While the Heisman is not in their future, Sunday Football is!

Before the start of this football season, the Heisman prognosticators did the unthinkable; they mentioned two running backs from the State of Arizona as Heisman dark horse candidates.  Neither of the two will end up being a finalist for the 2013 Heisman.  Nonetheless, their stock is rising rapidly for their future Sunday football value, particularly following a successful Pac-12 Weekend.  On October 19, one ran for 236 yards against a team that had the week earlier knocked off a Top 5 ranked team and the other ran for 158 yards and scored three touchdowns against a Top 20 opponent.

Arizona Wildcat Ka’Deem Carey is near the top of everyone’s running back draft board.  Assuming he foregoes his senior year, Carey is projected to go by the second round and after his forty carry performance against Utah, he is gaining even more attention from NFL General Managers and Coaches.  Carey has remarkable open field running skills that more than make up for his less than blazing speed.  He is also a workhorse, seeming to increase in effectiveness as the game moves on.  If there are questions, they relate to his ability to hold onto the football and questions about character.  Carey was alleged to have been involved in a domestic violence incident, which was later dropped.  But with the financial investment a team must make with a high draft choice and Roger Goodell’s less than zero tolerance for behavior unbecoming the game, Carey could be his own worst enemy.

ASU Sun Devil Marion Grice honed his running back skills on the JUCO level playing for Blinn College in Texas before coming to ASU last year.  He has not accumulated eye-popping yardage stats but he has demonstrated an uncanny ability to be a factor in both the run and passing game.  More importantly, he has a nose for the end zone, scoring 18 times after only seven games of the season, including four touchdowns against each Wisconsin and USC.  Some compare his skills to Matt Forte of the Bears, although Grice is a smaller version.  Also, Grice’s pass blocking ability is more comparable to a matador at a bull fight than an NFL caliber running back.  He better work on that if he hopes to have his name called as a projected third to fourth rounder in next year’s draft.

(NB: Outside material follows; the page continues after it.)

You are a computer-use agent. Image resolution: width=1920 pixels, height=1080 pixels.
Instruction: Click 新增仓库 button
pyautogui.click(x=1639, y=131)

Despite their identified shortcomings,  I am a strong buyer of both Carey and Grice stock.  The NFL offensive game is evolving with the spread and up-tempo offenses. Guys like Darren Sproles, Ray Rice and even Danny Woodhead are having as much value as bruising backs such as Marshawn Lynch and Steven Jackson.

I think both Carey and Grice will have a featured role on Sundays starting next year, Heisman hopeful or not.